Re: IDS question

From: Kenneth Whistler (kenw@sybase.com)
Date: Mon Apr 30 2001 - 14:33:38 EDT


Thomas Chan asked:

> I've recently been using Ideographic Description Sequences to describe
> some Han characters that are not in Unicode 3.1, and I noticed that
> U+3007 is not included in the set of "UnifiedIdeographs", despite having
> the "ideographic" property (TUS3.0, p. 269; UAX #27, section 10.1). I
> understand that compatibility ideographs are not allowed to participate
> in IDS, but U+3007 doesn't have a clone, as far as I know.

It was never considered to be part of the set of characters being
dealt with by the IRG for unification, as far as I know. Instead, it
was just treated as one more of the symbols that was mapped out of
the various East Asian character standards. There apparently never was
any unification issue for it, since no one would have encoded it twice
in a legacy character set, and there are no traditional variations in
its shape.

>
> There are some characters in LENG Yulong and WEI Yixin's _Zhonghua Zihai_
> dictionary (Beijing: Zhonghua, 1994), such as gu2 on p. 31 and lin2 on p.
> 32 that incorporate a circular component. I'd probably describe them as:
>
> gu2, p. 31:
> U+2FFB IDEOGRAPHIC DESCRIPTION CHARACTER OVERLAID
> U+5341 (shi 'ten')
> U+3007 (ling 'zero')
>

>
> However, those aren't valid sequences. I realize the above two characters
> are rather odd, but the likes of U+3AB3 and U+3AC8 would have faced the
> same problem, since they also incorporate a circular component.

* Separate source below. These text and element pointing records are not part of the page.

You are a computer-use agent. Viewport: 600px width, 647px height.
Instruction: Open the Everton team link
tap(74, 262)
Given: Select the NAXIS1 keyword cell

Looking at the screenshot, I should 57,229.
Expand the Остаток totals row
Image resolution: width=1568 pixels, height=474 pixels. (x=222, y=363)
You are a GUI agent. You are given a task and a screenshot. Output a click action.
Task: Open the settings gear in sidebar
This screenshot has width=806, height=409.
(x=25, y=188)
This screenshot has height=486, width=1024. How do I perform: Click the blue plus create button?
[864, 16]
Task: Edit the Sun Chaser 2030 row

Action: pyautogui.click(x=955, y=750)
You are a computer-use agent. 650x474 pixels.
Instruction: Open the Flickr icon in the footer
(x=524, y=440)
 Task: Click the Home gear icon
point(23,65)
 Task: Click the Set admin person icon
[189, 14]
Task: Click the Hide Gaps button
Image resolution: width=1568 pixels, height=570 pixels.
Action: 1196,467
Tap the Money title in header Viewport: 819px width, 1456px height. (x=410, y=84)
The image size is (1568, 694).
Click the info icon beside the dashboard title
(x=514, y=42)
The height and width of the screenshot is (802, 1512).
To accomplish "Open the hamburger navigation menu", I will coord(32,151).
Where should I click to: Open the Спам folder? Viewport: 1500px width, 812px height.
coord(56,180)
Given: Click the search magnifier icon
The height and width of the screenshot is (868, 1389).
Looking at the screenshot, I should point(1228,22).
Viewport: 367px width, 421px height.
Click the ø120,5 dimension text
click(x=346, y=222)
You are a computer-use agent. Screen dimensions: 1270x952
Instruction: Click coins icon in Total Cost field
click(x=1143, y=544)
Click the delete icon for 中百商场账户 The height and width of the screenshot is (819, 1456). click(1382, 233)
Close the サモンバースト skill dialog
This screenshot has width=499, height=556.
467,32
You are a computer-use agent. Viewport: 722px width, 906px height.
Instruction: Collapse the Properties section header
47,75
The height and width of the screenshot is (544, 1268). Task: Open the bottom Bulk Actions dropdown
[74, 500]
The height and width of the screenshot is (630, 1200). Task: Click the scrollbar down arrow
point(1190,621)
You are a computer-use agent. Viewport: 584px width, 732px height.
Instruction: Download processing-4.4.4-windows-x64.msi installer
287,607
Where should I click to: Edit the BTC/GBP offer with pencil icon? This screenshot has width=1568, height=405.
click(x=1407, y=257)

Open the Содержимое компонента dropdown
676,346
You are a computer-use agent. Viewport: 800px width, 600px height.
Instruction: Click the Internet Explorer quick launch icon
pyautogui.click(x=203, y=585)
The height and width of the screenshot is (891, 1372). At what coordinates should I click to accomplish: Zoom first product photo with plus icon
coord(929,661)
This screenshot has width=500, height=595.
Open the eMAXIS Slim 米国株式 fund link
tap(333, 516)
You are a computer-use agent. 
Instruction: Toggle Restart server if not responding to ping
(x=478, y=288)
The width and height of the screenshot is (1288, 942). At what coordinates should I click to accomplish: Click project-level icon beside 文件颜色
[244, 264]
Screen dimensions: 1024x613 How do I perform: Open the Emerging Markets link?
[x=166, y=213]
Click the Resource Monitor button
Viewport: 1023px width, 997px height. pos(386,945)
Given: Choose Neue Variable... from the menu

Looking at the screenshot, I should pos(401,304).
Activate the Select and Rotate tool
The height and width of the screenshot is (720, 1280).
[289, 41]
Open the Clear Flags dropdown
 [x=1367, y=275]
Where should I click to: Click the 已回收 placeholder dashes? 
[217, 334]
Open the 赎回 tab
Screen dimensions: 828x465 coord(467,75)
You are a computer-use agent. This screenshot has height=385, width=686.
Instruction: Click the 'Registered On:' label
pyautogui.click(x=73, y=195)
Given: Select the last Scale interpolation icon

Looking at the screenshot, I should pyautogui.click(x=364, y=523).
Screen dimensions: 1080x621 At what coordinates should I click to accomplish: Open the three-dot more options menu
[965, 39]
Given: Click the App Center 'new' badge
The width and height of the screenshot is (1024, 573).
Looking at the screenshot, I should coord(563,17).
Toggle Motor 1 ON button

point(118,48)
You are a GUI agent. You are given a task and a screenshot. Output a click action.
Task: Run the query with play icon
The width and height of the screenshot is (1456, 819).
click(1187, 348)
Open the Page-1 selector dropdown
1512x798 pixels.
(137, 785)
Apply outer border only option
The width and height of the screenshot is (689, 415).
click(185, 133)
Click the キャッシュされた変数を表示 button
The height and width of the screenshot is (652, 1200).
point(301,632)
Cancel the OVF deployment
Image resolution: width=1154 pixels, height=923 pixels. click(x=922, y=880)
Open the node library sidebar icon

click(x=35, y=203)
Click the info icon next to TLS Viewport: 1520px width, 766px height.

There are other characters that might be difficult to describe using
IDS. Many of the oddballs in Extension B could fall into this category.
Just on the first chart, 20008, 20067, 20069, 20073, and so on might be
hard to describe in terms of the IDC's, because of their odd pieces.
Also, the use of IDC's was originally envisioned to include also a
large number of "components", to complement the already encoded
radicals, so that the common pattern of sticking a radical onto a
component could be simply described in those instances where the
component itself does not constitute a stand-alone character. Don't
be surprised if China yet decides to submit hundreds of components for
encoding, just to cover this kind of situation.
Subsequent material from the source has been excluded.